*** Working data Section Begins ***

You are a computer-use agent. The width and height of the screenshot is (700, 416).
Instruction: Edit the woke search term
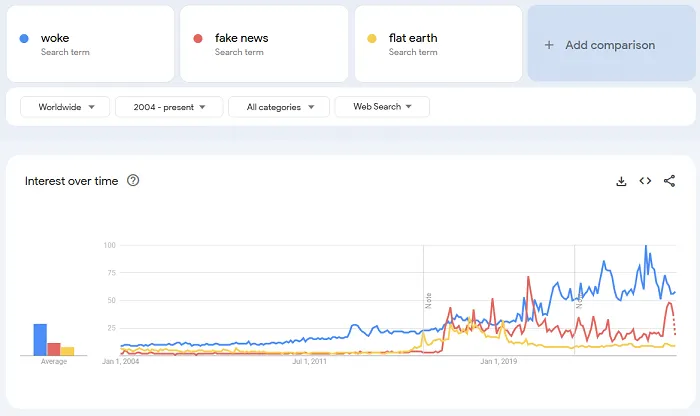(x=56, y=39)
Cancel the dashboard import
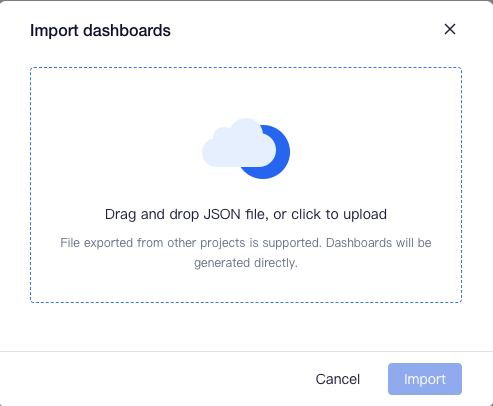This screenshot has width=493, height=406. click(338, 379)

*** Working data Section Ends ***

__Aim of the exercise__
Write the data out again exactly, but without its images.

__Output for this task__
You are a computer-use agent. The width and height of the screenshot is (700, 416).
Instruction: Edit the woke search term
(x=56, y=39)
Cancel the dashboard import
This screenshot has width=493, height=406. click(338, 379)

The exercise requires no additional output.